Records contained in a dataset
● ● ● ● ● ● ●

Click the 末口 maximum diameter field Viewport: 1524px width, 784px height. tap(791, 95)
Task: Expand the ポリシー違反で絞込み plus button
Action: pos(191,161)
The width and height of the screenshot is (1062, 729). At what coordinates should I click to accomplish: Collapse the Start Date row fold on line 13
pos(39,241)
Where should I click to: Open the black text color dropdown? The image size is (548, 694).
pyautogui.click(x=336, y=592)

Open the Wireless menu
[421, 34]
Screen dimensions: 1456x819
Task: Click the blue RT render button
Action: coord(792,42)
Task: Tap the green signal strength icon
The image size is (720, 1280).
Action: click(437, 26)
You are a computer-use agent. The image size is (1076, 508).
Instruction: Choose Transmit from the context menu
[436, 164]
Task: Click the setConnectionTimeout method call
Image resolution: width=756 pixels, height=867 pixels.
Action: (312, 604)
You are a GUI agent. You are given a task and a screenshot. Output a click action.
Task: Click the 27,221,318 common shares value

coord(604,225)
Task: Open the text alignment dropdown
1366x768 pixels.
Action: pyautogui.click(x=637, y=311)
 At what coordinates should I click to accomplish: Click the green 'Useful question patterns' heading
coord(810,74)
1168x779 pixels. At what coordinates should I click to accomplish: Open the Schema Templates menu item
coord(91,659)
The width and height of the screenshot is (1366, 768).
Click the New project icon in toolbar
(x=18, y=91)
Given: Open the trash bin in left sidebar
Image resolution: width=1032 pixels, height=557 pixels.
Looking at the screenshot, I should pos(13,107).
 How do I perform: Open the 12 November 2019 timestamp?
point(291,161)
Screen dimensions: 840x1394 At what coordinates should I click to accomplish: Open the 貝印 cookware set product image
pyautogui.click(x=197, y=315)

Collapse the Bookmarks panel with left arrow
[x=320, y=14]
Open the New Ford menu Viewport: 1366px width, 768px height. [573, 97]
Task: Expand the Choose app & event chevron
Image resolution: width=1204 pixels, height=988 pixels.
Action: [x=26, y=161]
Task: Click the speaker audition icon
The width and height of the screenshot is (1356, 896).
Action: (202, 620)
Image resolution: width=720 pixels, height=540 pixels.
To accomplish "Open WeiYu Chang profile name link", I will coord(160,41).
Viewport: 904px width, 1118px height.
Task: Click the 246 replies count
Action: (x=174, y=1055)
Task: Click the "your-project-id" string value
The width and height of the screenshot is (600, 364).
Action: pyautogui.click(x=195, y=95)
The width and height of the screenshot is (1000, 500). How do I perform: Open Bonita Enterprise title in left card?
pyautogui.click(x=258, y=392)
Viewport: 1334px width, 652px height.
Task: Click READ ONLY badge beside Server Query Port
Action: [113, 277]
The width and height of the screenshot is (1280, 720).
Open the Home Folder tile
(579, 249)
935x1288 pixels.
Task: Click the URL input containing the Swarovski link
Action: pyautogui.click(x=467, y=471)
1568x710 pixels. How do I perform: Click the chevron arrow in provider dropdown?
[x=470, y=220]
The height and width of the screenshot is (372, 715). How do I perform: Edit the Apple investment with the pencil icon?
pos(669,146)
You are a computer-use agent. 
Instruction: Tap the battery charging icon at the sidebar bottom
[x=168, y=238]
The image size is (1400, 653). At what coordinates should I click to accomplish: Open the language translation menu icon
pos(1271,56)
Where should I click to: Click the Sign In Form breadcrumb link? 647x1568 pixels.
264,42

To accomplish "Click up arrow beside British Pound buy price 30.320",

● ● ● ● ● ● ●

TASK DIRECTIONS:
Taking the entries above, write out exactly the lines starting with the line containing "Where should I click to: Open" and going on through the line containing "Given: Open the trash bin in left sidebar", both included, and nothing else.

RESPONSE AREA:
Where should I click to: Open the black text color dropdown? The image size is (548, 694).
pyautogui.click(x=336, y=592)

Open the Wireless menu
[421, 34]
Screen dimensions: 1456x819
Task: Click the blue RT render button
Action: coord(792,42)
Task: Tap the green signal strength icon
The image size is (720, 1280).
Action: click(437, 26)
You are a computer-use agent. The image size is (1076, 508).
Instruction: Choose Transmit from the context menu
[436, 164]
Task: Click the setConnectionTimeout method call
Image resolution: width=756 pixels, height=867 pixels.
Action: (312, 604)
You are a GUI agent. You are given a task and a screenshot. Output a click action.
Task: Click the 27,221,318 common shares value

coord(604,225)
Task: Open the text alignment dropdown
1366x768 pixels.
Action: pyautogui.click(x=637, y=311)
 At what coordinates should I click to accomplish: Click the green 'Useful question patterns' heading
coord(810,74)
1168x779 pixels. At what coordinates should I click to accomplish: Open the Schema Templates menu item
coord(91,659)
The width and height of the screenshot is (1366, 768).
Click the New project icon in toolbar
(x=18, y=91)
Given: Open the trash bin in left sidebar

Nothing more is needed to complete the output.